[TASK BRIEF] Can you reproduce the rows from the line with "You are a computer-use agent. The image size is (828, 879)." to the line with "tap(215, 51)", with "Screen dimensions" changed to "Display size" and nothing else altered?

[PROVIDED MATERIAL]
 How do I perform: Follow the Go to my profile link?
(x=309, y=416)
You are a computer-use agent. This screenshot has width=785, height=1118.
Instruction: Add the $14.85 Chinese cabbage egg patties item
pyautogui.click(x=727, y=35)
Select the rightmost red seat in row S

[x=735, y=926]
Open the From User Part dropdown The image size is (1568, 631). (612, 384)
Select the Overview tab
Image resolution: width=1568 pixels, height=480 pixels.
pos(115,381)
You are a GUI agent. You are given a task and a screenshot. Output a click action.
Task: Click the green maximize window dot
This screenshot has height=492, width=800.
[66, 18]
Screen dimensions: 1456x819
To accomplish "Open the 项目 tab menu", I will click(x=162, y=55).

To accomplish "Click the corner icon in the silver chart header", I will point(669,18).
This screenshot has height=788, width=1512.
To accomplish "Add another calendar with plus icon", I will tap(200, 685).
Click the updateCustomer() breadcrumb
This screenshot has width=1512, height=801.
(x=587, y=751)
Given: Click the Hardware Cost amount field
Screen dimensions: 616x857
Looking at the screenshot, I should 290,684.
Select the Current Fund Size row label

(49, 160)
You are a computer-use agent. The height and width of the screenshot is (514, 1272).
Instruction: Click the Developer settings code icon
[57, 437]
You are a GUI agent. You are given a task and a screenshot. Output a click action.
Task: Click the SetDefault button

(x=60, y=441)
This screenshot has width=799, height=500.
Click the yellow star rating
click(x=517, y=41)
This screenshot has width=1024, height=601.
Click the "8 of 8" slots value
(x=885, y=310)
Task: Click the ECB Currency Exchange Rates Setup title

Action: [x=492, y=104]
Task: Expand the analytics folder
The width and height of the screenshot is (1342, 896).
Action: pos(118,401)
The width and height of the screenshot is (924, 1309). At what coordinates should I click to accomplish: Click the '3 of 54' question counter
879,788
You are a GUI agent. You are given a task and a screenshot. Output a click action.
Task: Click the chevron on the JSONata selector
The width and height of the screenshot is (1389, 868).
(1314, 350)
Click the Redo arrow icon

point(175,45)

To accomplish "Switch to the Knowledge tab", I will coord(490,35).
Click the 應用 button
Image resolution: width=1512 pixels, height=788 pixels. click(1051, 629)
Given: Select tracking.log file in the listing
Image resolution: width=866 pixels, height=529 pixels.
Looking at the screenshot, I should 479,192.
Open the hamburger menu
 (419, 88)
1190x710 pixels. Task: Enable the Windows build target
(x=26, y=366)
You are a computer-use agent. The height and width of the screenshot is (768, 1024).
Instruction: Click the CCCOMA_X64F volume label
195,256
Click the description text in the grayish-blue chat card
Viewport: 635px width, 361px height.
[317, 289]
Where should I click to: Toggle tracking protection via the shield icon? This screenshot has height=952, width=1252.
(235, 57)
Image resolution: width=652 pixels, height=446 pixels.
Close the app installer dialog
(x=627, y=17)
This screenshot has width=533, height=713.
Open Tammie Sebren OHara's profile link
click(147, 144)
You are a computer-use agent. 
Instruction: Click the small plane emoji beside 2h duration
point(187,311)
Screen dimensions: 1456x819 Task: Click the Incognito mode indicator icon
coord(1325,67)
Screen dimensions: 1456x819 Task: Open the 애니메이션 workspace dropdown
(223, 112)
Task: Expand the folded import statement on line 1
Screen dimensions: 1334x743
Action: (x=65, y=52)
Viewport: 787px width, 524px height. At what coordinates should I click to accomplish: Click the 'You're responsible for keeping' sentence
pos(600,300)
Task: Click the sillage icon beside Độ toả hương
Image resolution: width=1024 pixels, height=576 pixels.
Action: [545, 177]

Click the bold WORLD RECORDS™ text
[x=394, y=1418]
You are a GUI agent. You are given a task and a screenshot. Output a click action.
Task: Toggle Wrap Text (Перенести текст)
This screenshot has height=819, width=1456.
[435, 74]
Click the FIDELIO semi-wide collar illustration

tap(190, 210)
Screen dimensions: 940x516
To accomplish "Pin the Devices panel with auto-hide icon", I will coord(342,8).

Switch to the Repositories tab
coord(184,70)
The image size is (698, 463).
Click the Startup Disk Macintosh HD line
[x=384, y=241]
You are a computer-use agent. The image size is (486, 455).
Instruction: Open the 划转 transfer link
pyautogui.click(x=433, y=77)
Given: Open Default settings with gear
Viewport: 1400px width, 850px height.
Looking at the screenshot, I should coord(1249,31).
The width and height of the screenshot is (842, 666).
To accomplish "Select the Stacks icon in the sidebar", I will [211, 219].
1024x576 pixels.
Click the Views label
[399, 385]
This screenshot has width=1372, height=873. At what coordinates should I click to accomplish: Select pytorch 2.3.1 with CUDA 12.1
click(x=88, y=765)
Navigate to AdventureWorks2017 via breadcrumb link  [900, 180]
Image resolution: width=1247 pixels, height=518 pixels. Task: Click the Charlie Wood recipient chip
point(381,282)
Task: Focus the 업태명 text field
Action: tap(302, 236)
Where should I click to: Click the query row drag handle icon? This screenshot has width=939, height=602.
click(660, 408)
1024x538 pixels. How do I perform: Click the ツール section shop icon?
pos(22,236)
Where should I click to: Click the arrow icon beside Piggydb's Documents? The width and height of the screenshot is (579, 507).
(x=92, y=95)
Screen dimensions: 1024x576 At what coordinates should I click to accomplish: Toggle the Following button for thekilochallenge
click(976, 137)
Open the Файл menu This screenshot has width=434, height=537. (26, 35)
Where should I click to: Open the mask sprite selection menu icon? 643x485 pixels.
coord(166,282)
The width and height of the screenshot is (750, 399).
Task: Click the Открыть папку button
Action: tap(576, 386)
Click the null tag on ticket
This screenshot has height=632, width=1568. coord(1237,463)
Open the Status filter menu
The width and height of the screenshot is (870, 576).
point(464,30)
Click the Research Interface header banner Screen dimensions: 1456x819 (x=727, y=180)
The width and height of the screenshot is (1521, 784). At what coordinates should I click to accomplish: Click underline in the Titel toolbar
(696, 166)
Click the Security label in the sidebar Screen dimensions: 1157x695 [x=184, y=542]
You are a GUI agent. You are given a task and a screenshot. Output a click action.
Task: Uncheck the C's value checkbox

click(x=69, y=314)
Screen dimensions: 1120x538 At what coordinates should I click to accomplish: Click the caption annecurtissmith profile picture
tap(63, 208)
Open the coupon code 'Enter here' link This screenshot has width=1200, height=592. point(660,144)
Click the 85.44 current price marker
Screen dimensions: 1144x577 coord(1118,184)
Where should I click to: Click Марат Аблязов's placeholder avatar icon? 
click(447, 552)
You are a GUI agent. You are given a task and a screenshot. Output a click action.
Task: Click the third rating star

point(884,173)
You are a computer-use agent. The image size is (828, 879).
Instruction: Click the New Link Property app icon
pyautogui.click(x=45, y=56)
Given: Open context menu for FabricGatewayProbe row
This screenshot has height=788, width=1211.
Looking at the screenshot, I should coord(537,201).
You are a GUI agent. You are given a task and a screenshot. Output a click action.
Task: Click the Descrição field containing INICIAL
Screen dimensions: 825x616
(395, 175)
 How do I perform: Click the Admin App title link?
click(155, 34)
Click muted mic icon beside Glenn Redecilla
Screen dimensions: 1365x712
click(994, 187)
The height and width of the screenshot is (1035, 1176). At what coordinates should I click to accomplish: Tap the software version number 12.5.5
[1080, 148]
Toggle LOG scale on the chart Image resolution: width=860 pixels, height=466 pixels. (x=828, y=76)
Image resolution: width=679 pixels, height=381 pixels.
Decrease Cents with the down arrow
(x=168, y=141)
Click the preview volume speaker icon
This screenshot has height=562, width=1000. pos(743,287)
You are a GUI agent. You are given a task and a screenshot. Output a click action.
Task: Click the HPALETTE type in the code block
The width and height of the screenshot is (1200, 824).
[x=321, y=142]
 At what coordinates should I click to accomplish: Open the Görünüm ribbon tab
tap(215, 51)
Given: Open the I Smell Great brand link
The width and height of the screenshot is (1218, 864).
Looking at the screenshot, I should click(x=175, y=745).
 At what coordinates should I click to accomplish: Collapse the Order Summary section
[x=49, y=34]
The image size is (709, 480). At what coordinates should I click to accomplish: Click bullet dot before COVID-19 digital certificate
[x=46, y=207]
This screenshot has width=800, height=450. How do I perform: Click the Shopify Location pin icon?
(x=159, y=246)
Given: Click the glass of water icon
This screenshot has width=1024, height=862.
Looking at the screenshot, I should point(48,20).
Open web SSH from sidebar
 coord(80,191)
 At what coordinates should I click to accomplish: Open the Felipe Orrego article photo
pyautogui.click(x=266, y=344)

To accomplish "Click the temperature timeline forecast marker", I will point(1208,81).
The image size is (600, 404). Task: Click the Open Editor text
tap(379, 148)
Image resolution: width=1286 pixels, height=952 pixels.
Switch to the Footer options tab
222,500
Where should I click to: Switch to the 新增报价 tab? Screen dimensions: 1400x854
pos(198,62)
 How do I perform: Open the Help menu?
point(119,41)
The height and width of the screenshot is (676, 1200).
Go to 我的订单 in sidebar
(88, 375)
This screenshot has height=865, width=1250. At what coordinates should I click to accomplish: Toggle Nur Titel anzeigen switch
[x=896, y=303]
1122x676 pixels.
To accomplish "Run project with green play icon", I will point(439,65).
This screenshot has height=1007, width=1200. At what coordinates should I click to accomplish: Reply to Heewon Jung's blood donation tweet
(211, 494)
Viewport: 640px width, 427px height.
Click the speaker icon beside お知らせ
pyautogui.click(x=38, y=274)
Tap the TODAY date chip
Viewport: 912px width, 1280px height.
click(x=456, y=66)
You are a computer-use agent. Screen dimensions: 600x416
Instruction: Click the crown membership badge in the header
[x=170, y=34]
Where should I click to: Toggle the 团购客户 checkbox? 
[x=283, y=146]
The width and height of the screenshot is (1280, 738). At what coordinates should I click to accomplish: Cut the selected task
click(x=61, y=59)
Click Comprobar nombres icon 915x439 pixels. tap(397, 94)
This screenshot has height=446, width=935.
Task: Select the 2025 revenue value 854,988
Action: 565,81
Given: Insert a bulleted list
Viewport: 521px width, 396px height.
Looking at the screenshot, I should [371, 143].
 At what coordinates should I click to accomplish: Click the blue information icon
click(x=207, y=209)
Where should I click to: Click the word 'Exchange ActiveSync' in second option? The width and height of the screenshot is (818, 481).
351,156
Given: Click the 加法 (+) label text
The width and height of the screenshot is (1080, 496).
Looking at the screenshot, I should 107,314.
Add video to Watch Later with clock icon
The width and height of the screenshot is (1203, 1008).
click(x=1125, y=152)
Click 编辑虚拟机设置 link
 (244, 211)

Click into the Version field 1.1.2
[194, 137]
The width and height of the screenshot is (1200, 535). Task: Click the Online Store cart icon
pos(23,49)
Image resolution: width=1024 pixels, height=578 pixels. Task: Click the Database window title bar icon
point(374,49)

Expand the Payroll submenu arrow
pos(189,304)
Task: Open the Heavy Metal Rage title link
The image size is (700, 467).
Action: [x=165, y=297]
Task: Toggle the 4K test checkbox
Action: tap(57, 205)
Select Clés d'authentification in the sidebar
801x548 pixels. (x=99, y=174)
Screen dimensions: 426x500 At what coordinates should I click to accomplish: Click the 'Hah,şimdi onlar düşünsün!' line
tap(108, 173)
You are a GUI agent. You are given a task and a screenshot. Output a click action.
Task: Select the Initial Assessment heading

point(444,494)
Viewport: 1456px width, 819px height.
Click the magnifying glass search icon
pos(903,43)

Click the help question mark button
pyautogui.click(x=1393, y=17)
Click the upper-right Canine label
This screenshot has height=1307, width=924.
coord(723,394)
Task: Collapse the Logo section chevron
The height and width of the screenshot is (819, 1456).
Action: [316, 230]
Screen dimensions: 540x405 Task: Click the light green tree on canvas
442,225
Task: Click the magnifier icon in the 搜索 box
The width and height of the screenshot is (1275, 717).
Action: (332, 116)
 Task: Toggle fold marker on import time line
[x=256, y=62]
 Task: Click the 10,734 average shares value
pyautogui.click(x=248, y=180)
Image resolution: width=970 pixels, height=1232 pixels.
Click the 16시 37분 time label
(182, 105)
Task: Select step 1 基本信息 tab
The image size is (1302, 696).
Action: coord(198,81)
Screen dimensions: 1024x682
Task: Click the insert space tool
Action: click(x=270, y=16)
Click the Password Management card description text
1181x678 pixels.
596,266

[TASK RESPONSE]
You are a computer-use agent. The image size is (828, 879).
Instruction: Click the New Link Property app icon
pyautogui.click(x=45, y=56)
Given: Open context menu for FabricGatewayProbe row
This screenshot has height=788, width=1211.
Looking at the screenshot, I should coord(537,201).
You are a GUI agent. You are given a task and a screenshot. Output a click action.
Task: Click the Descrição field containing INICIAL
Display size: 825x616
(395, 175)
 How do I perform: Click the Admin App title link?
click(155, 34)
Click muted mic icon beside Glenn Redecilla
Display size: 1365x712
click(994, 187)
The height and width of the screenshot is (1035, 1176). At what coordinates should I click to accomplish: Tap the software version number 12.5.5
[1080, 148]
Toggle LOG scale on the chart Image resolution: width=860 pixels, height=466 pixels. (x=828, y=76)
Image resolution: width=679 pixels, height=381 pixels.
Decrease Cents with the down arrow
(x=168, y=141)
Click the preview volume speaker icon
This screenshot has height=562, width=1000. pos(743,287)
You are a GUI agent. You are given a task and a screenshot. Output a click action.
Task: Click the HPALETTE type in the code block
The width and height of the screenshot is (1200, 824).
[x=321, y=142]
 At what coordinates should I click to accomplish: Open the Görünüm ribbon tab
tap(215, 51)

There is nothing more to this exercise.